═══ SOURCE MATERIAL ═══

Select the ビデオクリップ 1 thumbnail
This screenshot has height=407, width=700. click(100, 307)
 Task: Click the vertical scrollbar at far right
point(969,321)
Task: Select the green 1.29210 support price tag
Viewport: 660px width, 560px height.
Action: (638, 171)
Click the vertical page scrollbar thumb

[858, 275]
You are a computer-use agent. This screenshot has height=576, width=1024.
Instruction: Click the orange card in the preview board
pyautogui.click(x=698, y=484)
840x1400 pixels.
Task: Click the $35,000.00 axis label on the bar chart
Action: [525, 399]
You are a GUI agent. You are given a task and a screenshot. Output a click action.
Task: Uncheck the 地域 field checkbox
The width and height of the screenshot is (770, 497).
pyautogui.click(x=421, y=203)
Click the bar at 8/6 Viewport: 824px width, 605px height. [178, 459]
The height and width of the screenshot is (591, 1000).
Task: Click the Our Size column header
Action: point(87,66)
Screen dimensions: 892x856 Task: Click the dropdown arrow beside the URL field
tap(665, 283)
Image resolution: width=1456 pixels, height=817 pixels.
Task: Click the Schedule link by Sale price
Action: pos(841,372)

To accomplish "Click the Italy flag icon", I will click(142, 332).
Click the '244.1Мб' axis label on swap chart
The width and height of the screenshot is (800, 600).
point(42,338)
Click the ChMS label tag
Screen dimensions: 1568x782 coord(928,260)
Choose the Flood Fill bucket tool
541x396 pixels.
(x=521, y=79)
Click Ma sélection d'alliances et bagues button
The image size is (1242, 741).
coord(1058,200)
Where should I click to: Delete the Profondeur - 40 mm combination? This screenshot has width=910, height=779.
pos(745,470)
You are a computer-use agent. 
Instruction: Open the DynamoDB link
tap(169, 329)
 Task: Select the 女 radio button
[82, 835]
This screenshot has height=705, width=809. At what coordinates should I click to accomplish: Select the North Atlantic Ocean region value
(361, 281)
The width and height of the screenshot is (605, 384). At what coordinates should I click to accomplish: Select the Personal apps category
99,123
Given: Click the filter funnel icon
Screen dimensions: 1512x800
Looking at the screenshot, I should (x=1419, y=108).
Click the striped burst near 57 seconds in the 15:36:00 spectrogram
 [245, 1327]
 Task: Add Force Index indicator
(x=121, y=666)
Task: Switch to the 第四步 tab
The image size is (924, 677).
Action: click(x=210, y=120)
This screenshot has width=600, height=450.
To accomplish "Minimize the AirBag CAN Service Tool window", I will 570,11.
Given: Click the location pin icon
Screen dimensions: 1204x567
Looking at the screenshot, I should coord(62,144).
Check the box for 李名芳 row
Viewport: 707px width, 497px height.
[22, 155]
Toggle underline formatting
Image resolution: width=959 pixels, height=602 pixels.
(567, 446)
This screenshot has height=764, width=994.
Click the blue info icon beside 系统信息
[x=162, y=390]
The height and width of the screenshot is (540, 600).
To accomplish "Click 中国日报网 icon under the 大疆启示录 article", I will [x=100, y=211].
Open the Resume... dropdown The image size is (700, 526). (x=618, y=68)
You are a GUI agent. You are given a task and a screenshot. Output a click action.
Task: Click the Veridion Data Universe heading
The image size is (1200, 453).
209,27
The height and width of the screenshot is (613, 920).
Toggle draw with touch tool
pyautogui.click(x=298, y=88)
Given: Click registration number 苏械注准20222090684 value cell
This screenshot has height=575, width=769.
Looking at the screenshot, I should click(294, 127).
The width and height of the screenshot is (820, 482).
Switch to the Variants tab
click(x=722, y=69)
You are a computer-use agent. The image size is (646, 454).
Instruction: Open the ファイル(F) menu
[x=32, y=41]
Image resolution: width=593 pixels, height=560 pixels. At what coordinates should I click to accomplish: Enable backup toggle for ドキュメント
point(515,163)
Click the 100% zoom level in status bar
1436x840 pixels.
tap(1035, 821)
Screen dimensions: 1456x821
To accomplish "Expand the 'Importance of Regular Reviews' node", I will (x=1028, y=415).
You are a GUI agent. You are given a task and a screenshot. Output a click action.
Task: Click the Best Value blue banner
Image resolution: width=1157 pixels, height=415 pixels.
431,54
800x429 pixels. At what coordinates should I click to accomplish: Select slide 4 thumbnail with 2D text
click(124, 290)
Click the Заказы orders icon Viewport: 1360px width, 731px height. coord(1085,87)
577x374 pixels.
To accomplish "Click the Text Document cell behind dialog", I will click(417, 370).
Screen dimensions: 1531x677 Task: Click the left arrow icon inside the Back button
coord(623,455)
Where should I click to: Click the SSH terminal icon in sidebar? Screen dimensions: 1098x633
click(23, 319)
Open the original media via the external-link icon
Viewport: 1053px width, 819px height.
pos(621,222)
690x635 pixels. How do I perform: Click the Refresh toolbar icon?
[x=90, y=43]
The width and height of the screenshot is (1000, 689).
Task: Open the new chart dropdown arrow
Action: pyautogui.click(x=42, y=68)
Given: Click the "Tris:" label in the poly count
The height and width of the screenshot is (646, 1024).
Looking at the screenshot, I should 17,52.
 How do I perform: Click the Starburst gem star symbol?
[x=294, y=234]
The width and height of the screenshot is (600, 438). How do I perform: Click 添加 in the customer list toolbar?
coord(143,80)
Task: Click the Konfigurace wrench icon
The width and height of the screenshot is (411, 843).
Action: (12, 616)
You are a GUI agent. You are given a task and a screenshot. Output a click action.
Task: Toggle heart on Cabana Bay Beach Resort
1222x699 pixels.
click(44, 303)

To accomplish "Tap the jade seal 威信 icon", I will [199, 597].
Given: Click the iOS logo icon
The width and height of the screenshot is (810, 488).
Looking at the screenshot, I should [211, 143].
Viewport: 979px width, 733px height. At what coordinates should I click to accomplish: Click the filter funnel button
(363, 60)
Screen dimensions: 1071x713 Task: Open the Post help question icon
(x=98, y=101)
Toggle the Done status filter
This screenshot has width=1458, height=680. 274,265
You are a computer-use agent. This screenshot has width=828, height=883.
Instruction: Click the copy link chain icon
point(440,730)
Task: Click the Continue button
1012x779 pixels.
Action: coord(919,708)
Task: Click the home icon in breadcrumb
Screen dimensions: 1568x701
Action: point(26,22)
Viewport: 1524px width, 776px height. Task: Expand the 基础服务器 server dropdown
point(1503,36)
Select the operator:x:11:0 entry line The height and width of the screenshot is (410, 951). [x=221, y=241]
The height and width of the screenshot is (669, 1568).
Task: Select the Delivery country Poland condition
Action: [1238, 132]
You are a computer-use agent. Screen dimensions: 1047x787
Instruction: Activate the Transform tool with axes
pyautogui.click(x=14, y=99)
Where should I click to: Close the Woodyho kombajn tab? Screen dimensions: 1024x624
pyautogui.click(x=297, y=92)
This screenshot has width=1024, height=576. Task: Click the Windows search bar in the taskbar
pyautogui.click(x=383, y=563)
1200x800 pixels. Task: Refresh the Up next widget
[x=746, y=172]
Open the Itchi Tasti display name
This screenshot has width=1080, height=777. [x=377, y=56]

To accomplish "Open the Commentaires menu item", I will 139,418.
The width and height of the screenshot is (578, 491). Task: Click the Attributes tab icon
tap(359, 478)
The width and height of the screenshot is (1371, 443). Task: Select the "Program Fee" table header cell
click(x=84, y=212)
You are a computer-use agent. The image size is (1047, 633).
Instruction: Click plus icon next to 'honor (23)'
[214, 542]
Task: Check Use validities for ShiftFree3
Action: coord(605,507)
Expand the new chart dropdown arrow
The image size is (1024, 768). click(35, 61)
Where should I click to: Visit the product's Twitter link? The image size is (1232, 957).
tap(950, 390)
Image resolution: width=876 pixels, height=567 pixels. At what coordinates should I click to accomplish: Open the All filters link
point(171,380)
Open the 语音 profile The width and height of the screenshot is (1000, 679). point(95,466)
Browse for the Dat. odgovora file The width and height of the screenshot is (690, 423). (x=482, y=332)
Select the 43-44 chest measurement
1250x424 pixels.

═══

TO DO: Whenever a line above has the word "computer" in it, copy that line.

TASK SOLUTION:
You are a computer-use agent. This screenshot has height=576, width=1024.
You are a computer-use agent. 
You are a computer-use agent. The image size is (646, 454).
You are a computer-use agent. This screenshot has width=828, height=883.
You are a computer-use agent. Screen dimensions: 1047x787
You are a computer-use agent. The image size is (1047, 633).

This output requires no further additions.